От звезды к звезде. Брижит Бардо, Катрин Денев, Джейн Фонда… - [74]

Шрифт
Интервал

Вот почему я решил жить по собственным правилам.

После трех лет жизни с Джейн я убедил себя в том, что успешная семейная жизнь сводится к следующей формуле – или фразе – из восьми слов: сексуальная свобода на взаимно выраженной и согласованной основе. Изменяя Джейн, я всегда признавался ей в этом. Я приглашал домой некоторых молодых женщин, подчас даже в нашу постель. Я не настаивал, чтобы Джейн принимала участие в наших утехах, но добивался ее согласия. Такое соучастие не угрожало моей привязанности к жене. Напротив – только подстегивало ее.
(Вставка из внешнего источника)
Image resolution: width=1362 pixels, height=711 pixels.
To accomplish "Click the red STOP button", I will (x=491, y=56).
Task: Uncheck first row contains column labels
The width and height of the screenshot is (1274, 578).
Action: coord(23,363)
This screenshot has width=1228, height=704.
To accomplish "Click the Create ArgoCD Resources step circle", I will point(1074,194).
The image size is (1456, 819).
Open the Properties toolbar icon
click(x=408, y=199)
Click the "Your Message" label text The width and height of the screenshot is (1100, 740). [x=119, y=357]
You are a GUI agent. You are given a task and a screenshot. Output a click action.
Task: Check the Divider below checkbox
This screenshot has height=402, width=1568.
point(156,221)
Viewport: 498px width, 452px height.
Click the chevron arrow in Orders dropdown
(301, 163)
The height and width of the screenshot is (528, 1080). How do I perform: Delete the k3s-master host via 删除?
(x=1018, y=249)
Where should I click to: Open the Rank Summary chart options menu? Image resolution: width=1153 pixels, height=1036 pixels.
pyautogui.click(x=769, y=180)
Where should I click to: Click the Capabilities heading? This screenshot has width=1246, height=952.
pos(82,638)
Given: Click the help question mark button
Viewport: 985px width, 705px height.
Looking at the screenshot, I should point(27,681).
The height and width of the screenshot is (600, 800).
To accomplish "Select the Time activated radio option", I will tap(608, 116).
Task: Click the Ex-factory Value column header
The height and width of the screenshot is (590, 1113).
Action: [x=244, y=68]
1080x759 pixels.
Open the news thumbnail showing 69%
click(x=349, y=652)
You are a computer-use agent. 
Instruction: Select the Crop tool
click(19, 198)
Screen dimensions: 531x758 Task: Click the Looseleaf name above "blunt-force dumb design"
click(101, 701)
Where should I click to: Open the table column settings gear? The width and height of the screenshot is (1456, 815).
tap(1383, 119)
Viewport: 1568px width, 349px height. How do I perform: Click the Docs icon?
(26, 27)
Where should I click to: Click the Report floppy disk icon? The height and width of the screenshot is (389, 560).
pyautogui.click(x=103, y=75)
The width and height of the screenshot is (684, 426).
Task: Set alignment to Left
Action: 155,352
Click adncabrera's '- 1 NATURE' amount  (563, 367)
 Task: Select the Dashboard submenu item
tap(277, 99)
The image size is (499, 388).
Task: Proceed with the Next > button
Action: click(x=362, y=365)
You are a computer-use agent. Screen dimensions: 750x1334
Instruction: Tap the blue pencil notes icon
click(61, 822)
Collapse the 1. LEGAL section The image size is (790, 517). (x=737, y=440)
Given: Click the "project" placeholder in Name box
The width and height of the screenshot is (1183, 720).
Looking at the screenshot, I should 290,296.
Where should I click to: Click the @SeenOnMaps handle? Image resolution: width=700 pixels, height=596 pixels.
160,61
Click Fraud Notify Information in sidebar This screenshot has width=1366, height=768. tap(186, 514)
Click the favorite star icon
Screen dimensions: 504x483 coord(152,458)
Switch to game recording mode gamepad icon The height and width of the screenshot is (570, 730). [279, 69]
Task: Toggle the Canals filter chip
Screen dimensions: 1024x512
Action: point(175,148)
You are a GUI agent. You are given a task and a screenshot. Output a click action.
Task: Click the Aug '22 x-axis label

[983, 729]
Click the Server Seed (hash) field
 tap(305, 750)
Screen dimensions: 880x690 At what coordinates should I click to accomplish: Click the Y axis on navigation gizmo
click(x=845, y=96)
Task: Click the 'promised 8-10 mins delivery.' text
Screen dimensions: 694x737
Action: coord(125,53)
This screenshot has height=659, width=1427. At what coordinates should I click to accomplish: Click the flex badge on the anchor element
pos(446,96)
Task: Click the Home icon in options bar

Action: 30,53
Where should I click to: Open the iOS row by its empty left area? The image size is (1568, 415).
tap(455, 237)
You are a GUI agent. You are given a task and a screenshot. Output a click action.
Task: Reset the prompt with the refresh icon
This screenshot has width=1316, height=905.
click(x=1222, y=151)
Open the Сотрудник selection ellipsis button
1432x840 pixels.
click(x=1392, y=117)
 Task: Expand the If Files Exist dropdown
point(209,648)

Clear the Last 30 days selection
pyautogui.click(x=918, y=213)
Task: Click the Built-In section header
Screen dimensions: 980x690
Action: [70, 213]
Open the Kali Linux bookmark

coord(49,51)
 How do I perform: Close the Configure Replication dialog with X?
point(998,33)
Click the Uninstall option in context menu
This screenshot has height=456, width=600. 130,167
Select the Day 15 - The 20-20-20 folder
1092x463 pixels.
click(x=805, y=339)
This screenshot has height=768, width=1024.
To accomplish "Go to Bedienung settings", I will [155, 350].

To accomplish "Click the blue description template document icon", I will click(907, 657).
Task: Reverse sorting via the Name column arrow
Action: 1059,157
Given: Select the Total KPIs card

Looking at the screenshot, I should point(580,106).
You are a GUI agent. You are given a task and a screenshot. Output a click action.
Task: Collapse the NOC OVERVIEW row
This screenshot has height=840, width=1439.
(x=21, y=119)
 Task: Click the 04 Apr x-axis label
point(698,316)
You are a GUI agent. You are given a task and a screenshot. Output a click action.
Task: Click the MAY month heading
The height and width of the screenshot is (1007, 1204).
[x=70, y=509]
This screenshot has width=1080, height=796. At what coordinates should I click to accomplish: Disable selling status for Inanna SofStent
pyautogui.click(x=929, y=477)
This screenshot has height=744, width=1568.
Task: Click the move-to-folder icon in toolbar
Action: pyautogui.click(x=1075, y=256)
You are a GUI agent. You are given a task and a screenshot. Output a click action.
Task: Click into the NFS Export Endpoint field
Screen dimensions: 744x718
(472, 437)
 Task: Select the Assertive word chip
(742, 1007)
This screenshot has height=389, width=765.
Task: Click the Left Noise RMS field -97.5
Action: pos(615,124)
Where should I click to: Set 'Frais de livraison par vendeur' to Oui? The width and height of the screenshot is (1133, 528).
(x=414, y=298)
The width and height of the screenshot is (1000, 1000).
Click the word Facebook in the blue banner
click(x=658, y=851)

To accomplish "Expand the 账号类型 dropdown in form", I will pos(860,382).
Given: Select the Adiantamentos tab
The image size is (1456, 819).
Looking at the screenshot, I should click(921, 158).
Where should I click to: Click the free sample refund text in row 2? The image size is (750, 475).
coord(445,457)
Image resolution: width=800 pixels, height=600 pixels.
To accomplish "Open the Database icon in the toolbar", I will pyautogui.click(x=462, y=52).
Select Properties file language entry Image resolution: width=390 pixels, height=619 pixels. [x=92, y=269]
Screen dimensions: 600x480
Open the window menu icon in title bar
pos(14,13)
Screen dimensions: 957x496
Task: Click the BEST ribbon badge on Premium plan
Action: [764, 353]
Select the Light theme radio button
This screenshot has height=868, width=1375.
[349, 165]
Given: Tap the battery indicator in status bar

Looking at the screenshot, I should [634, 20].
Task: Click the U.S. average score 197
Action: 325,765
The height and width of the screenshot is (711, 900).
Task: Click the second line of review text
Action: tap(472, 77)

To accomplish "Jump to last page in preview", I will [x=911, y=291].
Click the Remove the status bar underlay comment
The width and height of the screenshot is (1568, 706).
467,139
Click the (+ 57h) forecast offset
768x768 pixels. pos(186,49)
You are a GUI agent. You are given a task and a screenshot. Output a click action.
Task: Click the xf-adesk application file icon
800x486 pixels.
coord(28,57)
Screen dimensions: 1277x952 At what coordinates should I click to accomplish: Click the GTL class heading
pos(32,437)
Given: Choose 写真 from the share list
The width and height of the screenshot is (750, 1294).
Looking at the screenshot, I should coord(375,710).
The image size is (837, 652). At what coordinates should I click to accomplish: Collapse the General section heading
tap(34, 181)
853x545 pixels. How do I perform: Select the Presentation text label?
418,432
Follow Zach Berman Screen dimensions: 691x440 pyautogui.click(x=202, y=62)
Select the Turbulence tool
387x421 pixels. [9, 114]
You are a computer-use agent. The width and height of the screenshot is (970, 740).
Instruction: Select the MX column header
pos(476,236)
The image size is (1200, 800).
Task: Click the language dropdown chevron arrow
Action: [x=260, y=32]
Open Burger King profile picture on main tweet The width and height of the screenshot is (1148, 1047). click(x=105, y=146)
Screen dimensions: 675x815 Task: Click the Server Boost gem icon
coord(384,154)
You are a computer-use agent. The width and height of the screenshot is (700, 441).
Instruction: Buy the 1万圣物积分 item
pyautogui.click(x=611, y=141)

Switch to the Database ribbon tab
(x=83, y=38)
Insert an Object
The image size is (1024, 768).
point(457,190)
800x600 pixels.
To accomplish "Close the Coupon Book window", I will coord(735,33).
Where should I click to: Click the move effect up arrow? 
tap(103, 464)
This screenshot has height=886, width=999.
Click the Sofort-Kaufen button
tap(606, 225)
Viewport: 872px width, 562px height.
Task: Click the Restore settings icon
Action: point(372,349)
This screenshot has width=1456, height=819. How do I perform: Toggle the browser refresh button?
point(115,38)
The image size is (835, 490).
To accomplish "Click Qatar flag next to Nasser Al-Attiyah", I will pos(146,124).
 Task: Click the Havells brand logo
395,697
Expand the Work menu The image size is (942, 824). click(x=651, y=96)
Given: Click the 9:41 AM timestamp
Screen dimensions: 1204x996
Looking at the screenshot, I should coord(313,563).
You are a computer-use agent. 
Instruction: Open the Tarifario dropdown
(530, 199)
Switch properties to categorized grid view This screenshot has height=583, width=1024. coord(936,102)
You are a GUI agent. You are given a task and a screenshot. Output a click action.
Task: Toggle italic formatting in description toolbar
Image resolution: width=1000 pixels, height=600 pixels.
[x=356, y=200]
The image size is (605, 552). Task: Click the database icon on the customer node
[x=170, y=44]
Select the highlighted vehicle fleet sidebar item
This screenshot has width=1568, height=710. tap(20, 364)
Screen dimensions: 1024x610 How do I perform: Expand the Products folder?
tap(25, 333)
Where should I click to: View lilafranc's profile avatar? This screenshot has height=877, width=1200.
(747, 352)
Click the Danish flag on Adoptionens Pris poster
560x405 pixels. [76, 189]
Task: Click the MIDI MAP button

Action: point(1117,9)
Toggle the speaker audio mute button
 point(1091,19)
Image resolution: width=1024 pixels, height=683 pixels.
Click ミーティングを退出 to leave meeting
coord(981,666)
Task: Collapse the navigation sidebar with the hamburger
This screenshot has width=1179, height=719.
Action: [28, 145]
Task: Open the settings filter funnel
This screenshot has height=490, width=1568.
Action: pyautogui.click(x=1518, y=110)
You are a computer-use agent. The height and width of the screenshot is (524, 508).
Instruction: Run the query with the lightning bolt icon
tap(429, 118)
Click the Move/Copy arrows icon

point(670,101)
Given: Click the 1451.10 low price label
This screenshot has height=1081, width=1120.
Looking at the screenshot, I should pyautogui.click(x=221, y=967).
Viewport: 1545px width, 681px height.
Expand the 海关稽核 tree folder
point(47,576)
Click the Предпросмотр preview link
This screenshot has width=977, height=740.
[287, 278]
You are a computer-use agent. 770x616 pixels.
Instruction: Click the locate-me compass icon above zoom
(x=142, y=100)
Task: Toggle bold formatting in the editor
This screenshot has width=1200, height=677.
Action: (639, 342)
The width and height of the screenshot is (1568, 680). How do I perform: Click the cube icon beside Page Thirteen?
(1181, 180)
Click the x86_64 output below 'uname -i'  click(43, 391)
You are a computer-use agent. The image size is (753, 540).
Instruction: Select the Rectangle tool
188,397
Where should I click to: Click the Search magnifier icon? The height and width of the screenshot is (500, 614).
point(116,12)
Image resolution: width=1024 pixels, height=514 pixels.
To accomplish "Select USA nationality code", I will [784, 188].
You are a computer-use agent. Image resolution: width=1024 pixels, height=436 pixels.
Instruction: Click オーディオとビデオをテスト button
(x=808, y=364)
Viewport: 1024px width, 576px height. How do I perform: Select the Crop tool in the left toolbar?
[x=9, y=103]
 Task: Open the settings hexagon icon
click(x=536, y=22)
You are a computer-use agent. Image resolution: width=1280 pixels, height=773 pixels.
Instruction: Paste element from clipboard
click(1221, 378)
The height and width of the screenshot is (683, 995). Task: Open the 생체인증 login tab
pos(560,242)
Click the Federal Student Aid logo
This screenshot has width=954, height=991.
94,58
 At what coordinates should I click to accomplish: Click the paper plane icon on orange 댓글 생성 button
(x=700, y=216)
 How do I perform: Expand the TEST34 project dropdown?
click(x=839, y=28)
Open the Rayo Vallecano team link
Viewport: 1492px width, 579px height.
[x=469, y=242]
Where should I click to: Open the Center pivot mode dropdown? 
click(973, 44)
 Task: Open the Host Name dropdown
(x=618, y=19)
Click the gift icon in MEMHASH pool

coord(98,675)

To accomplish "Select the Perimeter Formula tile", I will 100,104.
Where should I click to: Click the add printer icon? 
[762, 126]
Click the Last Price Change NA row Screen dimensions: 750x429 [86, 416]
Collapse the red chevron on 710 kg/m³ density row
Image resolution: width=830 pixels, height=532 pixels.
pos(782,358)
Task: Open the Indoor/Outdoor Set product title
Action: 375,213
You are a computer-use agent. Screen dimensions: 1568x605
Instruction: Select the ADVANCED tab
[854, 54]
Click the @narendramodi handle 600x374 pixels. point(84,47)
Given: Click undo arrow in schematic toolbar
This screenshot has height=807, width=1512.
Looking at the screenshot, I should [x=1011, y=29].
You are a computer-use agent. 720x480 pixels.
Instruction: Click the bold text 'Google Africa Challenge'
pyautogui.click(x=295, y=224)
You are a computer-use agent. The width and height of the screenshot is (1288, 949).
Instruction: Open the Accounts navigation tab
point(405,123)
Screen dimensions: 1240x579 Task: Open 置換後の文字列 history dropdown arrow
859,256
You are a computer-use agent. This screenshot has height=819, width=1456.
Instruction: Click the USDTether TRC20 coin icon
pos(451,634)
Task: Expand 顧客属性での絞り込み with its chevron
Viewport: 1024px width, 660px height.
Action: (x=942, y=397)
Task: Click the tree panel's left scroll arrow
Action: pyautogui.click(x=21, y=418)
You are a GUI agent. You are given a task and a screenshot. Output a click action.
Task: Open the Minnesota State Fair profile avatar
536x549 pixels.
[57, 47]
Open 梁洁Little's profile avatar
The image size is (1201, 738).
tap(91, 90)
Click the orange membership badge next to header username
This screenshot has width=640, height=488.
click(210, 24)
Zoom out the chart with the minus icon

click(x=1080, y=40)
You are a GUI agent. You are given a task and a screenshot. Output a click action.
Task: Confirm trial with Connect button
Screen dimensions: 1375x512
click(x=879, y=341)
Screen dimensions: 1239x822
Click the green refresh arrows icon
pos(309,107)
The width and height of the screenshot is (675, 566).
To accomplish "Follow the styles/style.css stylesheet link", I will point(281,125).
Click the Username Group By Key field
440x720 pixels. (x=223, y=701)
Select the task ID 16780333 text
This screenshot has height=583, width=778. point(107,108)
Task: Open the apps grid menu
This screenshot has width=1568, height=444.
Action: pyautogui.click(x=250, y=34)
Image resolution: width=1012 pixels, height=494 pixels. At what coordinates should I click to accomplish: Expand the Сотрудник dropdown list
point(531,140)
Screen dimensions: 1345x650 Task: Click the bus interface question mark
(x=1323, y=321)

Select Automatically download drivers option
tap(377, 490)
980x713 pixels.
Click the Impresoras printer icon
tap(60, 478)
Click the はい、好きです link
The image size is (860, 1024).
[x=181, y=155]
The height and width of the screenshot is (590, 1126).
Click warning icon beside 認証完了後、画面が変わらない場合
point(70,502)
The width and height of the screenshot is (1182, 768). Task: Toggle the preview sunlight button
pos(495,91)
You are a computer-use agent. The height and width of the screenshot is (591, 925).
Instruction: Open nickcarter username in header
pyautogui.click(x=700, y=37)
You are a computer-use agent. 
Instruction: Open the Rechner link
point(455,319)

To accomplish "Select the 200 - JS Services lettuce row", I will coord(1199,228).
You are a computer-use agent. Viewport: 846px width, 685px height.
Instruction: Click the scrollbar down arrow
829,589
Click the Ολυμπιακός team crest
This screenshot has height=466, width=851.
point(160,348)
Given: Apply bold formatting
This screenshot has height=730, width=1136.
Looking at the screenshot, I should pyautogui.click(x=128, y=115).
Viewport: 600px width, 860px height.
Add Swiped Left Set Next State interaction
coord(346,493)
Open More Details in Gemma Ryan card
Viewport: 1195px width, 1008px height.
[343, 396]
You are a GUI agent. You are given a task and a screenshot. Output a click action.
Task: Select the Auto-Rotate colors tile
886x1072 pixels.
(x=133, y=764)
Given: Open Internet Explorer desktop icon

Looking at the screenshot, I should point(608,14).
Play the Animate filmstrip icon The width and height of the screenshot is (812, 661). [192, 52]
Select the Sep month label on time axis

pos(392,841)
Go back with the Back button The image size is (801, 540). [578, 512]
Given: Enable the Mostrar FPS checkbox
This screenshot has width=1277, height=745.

Но я слишком поздно понял, что она страдает от этого. С обычным для нее упрямством, мужеством и благородством Джейн готова была идти до конца в таких вещах, полагая, что напрасно цепляется за традиционную мораль, о которой я говорил, что она устарела. Все дело в том, что она не была создана для такой формы свободы. Недавно она мне призналась, что чувствовала себя униженной, слабой и даже виновной в том, что она – женщина. Я же просто не заметил, что, потеряв уважение к себе, она перестала восхищаться мной.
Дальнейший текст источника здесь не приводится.